Geopolitical tensions with the US led to the Cold War. The American-led Western Bloc coalesced into NATO in 1949, prompting the Soviet Union to form its own military alliance, the Warsaw Pact, in 1955. Neither side engaged in direct military confrontation, and instead fought on an ideological basis and through proxy wars. In 1953, following Stalin's death, the Soviet Union undertook a campaign of de-Stalinization under Nikita Khrushchev, which saw reversals and rejections of Stalinist policies. This campaign caused tensions with Communist China.
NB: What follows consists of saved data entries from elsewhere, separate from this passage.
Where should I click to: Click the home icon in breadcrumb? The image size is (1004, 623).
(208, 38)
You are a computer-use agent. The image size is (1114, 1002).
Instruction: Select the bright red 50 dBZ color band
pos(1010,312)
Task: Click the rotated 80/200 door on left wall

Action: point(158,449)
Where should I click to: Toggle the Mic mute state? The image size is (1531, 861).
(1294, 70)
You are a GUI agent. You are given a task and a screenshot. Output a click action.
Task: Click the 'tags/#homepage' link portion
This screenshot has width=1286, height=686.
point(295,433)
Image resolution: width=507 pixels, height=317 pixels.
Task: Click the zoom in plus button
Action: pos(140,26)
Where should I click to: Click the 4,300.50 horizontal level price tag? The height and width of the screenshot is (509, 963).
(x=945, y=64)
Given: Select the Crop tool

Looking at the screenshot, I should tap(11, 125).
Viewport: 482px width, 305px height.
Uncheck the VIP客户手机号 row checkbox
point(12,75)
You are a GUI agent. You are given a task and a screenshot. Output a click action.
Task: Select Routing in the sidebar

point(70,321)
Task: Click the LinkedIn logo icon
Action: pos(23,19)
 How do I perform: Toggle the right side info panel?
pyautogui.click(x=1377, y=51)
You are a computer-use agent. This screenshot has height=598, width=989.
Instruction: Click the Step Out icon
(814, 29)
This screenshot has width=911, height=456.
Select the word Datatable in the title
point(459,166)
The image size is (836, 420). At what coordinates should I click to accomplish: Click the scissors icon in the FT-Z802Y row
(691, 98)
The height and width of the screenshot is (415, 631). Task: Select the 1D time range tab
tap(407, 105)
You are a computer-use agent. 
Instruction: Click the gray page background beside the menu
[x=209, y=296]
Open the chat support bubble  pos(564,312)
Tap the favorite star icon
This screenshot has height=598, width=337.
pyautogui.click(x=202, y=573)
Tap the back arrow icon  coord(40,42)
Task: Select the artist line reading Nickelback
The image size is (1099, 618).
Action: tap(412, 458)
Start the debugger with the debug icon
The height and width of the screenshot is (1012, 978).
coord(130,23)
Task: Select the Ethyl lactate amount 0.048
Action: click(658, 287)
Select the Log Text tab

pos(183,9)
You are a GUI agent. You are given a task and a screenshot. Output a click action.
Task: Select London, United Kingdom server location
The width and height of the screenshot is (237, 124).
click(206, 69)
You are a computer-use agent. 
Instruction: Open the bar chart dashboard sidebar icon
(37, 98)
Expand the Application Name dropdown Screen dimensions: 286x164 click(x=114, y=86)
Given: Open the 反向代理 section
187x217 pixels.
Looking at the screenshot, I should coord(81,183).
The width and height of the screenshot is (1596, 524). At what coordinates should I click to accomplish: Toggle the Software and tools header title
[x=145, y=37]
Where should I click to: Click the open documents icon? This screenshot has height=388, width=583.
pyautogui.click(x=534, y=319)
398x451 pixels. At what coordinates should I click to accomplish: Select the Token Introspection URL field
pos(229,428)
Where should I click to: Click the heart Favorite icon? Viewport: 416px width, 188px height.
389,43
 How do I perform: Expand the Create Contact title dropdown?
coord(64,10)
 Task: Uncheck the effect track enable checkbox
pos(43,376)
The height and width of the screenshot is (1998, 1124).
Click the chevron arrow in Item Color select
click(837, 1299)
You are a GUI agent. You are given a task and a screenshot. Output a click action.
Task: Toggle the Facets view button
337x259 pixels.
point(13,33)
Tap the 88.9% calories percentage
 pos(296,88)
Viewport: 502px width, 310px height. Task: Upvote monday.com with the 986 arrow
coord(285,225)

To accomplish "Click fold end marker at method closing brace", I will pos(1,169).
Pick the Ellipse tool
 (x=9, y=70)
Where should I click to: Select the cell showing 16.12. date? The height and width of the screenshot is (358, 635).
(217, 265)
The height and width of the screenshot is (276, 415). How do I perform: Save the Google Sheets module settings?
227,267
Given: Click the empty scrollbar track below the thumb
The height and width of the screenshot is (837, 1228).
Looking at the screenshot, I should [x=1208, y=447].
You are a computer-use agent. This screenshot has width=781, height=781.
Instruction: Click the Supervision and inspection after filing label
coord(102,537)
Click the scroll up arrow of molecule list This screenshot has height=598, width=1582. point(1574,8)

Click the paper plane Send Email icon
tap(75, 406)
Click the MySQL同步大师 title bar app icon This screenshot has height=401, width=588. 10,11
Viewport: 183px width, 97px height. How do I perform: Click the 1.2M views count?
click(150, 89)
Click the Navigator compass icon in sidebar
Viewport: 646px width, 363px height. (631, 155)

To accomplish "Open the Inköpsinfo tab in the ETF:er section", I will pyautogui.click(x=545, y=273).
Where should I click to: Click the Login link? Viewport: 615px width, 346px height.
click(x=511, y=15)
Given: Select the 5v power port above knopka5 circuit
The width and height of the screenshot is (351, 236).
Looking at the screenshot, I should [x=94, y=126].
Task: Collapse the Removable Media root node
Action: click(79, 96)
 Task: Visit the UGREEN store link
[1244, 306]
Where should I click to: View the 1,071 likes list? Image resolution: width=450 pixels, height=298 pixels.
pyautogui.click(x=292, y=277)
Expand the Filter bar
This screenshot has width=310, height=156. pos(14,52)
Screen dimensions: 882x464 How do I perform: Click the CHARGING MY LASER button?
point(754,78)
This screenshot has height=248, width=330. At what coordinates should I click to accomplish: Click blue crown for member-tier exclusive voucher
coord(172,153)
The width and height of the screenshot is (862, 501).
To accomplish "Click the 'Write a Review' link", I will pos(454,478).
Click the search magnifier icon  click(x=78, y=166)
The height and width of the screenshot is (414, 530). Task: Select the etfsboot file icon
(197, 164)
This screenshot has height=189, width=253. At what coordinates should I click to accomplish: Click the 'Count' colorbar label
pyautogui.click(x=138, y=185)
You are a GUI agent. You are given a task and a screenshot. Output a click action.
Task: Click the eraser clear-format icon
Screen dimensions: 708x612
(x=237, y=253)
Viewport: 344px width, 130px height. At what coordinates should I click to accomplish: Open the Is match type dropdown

During the 1950s, the Soviet Union expanded its efforts in space exploration and took a lead in the Space Race with the first artificial satellite, the first human spaceflight, the first space station, and the first probe to land on another planet. In 1985, the last Soviet leader, Mikhail Gorbachev, sought to reform the country through his policies of glasnost and perestroika. In 1989, various countries of the Warsaw Pact overthrew their Soviet-backed regimes, and nationalist and separatist movements erupted across the Soviet Union. In 1991, amid efforts to preserve the country as a renewed federation, an attempted coup against Gorbachev by hardline communists prompted the largest republics—Ukraine, Russia, and Belarus—to secede. On December 26, Gorbachev officially recognized the dissolution of the Soviet Union. Boris Yeltsin, the leader of the RSFSR, oversaw its reconstitution into the Russian Federation, which became the Soviet Union's successor state; all other republics emerged as fully independent post-Soviet states.
During its existence, the Soviet Union produced many significant social and technological achievements and innovations. It had the world's second-largest economy and largest standing military. An NPT-designated state, it wielded the largest arsenal of nuclear weapons in the world. As an Allied nation, it was a founding member of the United Nations as well as one of the five permanent members of the United Nations Security Council. Before its dissolution, the USSR was one of the world's two superpowers through its hegemony in Eastern Europe, global diplomatic and ideological influence (particularly in the Global South), military and economic strengths, and scientific accomplishments.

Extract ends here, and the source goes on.